And they do and – my god – this is one of the most magical things I’ve ever seen. It’s truly breathtaking.
They follow that incredible moment with their biggest hit, and the biggest crowd-pleaser in the Blink 182 arsenal, ‘All The Small Things’.
There are three other highlights I must mention. They play an absolutely divine version of ‘Carosel’, an old classic. They also play ‘Josie’, my favourite Blink song – as it unfurls, I get the same feeling as I do, listening to ‘Let’s Get It On’ by Marvin Gaye, ‘Werewolves Of London’ by Warren Zevon, ‘Girl I’m Gonna Fuck You Up’ by Republic Of Loose or ‘Tangled Up In Blue’ by Bob Dylan. It’s that good.
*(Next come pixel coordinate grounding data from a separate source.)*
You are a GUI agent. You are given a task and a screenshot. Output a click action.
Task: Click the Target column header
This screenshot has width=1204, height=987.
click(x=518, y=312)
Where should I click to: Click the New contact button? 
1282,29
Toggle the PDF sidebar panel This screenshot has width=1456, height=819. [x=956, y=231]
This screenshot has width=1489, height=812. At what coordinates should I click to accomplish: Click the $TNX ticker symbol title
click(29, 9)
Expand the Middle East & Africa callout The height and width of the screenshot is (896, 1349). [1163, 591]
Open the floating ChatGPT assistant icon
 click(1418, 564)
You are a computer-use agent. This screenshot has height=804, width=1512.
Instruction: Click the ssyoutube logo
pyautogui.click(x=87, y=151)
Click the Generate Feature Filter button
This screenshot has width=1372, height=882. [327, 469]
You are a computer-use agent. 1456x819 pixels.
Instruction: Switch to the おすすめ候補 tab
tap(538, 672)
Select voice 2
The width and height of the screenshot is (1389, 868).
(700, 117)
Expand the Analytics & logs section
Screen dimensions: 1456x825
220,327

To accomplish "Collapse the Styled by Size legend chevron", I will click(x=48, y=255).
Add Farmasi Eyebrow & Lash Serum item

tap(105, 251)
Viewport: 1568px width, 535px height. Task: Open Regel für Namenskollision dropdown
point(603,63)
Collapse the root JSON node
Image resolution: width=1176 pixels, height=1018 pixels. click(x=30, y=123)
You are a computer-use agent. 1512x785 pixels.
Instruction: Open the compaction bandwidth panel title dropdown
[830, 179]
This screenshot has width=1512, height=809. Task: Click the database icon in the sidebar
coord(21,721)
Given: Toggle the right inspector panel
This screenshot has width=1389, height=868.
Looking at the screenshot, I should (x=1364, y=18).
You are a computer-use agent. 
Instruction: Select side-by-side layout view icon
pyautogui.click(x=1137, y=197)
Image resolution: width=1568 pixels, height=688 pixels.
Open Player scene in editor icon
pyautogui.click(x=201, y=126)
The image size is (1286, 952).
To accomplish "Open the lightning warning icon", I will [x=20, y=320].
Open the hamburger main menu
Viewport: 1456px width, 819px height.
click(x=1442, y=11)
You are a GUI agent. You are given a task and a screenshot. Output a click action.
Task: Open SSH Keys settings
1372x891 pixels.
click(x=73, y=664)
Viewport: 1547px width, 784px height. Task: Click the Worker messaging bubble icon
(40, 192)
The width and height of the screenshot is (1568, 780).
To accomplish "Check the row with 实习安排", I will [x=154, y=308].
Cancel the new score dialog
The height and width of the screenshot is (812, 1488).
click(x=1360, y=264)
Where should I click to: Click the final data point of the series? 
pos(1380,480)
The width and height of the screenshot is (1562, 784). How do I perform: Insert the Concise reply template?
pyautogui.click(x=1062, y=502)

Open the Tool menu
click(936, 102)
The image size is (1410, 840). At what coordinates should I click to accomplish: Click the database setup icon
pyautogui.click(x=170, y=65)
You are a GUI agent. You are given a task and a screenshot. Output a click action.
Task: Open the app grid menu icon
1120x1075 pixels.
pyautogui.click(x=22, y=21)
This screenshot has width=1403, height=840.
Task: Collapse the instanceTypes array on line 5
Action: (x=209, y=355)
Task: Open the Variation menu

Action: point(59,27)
And finally, there’s this: towards the end of the show, the lights go down and the music gradually comes to a halt. Just as it’s about to stop, Travis emerges as if from nowhere, in the centre of the arena and proceeds to play a brilliantly inventive five minute drum solo, right there in the middle of the crowd. Genius.
Overall, it’s an inspired performance, which lasts about five times longer than Kanye West’s gig at The Point – with possibly the best drummer in the world to watch at close range into the bargain. People, please, next time you think of Blink 182, do not immediately associate them with a band like Sum 41 – instead try Ned’s Atomic Dustbin.
Indisputably, they’re the real thing.